* Pixel coordinate grounding data
+++

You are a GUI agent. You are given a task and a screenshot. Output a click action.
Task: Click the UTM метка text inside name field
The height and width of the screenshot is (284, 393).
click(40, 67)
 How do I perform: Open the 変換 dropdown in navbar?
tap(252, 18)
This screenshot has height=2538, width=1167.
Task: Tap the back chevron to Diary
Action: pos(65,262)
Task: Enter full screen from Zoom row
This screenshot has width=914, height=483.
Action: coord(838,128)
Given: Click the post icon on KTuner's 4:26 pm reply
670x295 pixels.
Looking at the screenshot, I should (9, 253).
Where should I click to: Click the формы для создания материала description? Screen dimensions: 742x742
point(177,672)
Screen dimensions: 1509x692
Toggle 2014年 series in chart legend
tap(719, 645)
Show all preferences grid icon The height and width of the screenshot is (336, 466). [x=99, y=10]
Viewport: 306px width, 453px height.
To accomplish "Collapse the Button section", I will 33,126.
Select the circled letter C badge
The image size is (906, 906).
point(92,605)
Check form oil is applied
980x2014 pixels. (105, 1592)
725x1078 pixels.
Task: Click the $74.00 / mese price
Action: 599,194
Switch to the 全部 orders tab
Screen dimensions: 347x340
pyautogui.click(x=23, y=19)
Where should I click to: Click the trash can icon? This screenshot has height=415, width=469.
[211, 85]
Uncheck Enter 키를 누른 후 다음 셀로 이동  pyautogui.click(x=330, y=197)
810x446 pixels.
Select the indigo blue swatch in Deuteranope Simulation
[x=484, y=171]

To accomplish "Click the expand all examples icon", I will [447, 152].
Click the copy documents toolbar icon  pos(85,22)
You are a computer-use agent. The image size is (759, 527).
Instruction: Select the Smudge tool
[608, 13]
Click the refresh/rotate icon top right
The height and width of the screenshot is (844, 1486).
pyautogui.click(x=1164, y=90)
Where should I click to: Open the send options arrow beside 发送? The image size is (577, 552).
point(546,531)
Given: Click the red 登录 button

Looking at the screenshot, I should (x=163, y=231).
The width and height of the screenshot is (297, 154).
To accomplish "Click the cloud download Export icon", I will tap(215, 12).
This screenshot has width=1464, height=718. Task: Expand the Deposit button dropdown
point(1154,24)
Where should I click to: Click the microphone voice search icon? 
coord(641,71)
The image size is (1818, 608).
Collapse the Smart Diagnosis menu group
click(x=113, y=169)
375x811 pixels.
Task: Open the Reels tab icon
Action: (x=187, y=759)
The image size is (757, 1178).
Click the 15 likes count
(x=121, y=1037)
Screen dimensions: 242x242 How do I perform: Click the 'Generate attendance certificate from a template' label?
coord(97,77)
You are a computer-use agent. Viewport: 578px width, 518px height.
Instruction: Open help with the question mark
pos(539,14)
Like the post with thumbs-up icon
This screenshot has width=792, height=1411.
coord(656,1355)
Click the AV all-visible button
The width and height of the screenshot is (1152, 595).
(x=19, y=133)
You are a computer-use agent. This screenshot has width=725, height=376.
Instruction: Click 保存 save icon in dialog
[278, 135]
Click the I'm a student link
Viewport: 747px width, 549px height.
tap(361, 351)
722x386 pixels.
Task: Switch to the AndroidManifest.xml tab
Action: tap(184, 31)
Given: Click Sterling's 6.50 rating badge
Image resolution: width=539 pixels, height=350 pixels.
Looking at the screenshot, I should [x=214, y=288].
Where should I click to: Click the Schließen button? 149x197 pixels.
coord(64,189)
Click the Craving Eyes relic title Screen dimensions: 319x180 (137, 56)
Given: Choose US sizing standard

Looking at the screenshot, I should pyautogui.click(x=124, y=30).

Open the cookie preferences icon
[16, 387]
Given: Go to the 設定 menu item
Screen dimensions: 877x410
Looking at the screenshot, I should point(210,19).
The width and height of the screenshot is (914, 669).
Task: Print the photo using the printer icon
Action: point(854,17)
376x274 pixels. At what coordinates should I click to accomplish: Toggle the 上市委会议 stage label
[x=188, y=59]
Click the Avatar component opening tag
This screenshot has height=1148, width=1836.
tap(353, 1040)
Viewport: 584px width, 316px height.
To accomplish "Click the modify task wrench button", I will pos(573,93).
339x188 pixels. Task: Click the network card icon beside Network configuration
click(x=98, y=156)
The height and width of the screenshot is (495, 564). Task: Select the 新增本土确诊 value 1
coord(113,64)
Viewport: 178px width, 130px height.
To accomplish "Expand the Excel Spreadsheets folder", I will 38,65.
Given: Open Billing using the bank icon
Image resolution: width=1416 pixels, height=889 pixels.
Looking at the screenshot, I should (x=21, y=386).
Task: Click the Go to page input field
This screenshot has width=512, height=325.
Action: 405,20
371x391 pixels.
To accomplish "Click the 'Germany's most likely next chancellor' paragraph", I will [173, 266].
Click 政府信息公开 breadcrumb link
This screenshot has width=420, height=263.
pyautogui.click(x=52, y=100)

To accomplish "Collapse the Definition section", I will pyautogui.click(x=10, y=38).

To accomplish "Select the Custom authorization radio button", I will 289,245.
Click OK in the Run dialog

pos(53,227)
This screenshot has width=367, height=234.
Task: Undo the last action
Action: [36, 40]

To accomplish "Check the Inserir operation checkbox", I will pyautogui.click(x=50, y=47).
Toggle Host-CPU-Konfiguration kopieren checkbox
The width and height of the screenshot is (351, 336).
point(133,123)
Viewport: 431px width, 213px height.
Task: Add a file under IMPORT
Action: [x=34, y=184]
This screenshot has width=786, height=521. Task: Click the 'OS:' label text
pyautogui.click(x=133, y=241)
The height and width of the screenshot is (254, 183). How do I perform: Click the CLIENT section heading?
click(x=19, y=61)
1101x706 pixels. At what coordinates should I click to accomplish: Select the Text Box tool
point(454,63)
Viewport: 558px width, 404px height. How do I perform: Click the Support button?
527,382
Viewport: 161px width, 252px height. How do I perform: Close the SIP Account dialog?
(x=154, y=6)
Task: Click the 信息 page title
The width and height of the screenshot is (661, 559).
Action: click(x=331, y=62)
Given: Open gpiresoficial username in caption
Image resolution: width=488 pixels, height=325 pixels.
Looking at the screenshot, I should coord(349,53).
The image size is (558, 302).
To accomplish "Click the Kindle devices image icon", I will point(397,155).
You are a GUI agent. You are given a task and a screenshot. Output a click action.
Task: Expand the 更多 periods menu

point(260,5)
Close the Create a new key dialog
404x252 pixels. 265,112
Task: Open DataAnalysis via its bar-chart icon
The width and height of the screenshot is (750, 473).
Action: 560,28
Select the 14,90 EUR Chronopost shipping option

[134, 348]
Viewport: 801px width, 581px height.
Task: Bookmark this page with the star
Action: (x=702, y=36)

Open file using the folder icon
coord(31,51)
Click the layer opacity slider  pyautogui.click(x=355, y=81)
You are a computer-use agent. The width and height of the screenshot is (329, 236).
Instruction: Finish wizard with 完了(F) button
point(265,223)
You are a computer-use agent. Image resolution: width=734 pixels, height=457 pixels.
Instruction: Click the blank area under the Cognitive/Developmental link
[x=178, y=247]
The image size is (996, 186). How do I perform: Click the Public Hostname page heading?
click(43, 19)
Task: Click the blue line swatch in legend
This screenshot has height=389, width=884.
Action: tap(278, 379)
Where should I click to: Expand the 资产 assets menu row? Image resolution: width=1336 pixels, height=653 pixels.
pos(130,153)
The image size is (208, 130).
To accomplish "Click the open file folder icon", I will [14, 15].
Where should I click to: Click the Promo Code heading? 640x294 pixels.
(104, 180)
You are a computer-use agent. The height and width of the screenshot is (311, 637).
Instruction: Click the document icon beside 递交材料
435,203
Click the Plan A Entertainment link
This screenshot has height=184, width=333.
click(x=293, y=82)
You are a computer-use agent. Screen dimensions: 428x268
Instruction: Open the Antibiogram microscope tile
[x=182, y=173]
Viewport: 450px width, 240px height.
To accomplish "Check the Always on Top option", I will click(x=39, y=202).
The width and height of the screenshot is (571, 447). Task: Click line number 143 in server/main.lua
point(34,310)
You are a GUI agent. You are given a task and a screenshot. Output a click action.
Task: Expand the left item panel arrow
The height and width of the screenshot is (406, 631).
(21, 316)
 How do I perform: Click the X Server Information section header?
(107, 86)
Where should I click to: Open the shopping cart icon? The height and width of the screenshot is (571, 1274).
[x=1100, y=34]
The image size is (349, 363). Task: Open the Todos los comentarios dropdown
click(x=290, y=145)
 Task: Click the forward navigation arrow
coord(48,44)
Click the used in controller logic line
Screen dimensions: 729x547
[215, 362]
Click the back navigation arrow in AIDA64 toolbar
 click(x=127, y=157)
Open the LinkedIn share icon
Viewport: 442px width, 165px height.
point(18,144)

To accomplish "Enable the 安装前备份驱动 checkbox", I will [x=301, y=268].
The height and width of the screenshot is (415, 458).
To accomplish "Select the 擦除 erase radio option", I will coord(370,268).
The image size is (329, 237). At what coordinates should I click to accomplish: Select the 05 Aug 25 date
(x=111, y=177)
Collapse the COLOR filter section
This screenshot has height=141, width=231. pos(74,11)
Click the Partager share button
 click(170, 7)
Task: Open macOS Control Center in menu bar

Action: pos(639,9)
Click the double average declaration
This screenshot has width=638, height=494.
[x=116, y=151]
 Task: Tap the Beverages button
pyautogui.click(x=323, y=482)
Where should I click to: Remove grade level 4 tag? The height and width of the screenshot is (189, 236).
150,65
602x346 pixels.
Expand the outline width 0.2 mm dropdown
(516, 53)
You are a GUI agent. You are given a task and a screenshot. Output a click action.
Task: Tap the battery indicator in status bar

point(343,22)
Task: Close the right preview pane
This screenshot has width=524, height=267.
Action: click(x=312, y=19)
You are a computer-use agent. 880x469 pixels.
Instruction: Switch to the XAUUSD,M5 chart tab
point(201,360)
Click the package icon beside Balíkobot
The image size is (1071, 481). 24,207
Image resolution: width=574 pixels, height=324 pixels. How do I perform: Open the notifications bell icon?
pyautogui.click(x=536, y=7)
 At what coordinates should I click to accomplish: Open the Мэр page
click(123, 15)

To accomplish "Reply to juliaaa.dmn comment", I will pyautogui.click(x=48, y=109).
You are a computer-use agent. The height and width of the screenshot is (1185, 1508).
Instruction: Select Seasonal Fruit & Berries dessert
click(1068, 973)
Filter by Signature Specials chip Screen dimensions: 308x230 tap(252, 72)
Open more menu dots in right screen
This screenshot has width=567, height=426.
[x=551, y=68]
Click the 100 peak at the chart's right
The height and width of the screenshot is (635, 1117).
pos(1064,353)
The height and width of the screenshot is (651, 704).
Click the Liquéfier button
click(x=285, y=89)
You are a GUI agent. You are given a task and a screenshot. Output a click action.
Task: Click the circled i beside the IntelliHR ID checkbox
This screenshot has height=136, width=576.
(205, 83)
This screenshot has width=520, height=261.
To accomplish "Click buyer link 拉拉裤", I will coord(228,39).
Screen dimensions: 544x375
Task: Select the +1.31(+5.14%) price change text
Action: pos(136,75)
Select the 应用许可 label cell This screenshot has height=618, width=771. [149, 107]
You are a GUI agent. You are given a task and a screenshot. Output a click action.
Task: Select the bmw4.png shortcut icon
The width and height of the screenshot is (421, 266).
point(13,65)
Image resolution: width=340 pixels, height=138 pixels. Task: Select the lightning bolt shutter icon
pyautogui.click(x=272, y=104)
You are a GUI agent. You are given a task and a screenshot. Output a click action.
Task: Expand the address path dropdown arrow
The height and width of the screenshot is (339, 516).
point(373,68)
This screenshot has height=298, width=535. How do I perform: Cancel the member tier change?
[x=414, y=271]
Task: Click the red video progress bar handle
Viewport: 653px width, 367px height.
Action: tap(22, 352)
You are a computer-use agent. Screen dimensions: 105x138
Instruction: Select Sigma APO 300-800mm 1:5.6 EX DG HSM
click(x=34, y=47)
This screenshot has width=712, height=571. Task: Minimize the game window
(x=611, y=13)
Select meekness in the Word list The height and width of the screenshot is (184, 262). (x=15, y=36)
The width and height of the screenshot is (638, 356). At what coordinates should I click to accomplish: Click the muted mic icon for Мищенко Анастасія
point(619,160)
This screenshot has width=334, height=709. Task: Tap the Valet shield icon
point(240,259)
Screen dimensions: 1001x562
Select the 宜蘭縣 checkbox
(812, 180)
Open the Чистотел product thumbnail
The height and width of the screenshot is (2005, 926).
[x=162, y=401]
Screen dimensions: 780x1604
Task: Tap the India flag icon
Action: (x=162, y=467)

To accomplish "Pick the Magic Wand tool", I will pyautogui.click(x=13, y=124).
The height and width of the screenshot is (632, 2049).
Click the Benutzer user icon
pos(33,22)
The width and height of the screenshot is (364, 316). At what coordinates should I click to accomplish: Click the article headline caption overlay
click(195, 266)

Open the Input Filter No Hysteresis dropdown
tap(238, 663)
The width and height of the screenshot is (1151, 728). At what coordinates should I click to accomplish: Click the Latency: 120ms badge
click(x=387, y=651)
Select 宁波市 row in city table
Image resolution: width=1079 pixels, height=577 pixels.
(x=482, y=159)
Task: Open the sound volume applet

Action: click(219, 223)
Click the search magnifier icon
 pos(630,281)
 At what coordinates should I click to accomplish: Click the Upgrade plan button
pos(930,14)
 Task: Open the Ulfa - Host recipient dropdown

+++

* WHAT TO PRODUCE
An exact copy of the lines above between the line holding "Instruction: Select the Smudge tool" and the line holding "Given: Click Sterling's 6.50 rating badge", inclusive, is the whole answer.

* ANSWER TO THIS EXERCISE
Instruction: Select the Smudge tool
[608, 13]
Click the refresh/rotate icon top right
The height and width of the screenshot is (844, 1486).
pyautogui.click(x=1164, y=90)
Where should I click to: Open the send options arrow beside 发送? The image size is (577, 552).
point(546,531)
Given: Click the red 登录 button

Looking at the screenshot, I should (x=163, y=231).
The width and height of the screenshot is (297, 154).
To accomplish "Click the cloud download Export icon", I will tap(215, 12).
This screenshot has width=1464, height=718. Task: Expand the Deposit button dropdown
point(1154,24)
Where should I click to: Click the microphone voice search icon? 
coord(641,71)
The image size is (1818, 608).
Collapse the Smart Diagnosis menu group
click(x=113, y=169)
375x811 pixels.
Task: Open the Reels tab icon
Action: (x=187, y=759)
The image size is (757, 1178).
Click the 15 likes count
(x=121, y=1037)
Screen dimensions: 242x242 How do I perform: Click the 'Generate attendance certificate from a template' label?
coord(97,77)
You are a computer-use agent. Viewport: 578px width, 518px height.
Instruction: Open help with the question mark
pos(539,14)
Like the post with thumbs-up icon
This screenshot has width=792, height=1411.
coord(656,1355)
Click the AV all-visible button
The width and height of the screenshot is (1152, 595).
(x=19, y=133)
You are a computer-use agent. This screenshot has width=725, height=376.
Instruction: Click 保存 save icon in dialog
[278, 135]
Click the I'm a student link
Viewport: 747px width, 549px height.
tap(361, 351)
722x386 pixels.
Task: Switch to the AndroidManifest.xml tab
Action: tap(184, 31)
Given: Click Sterling's 6.50 rating badge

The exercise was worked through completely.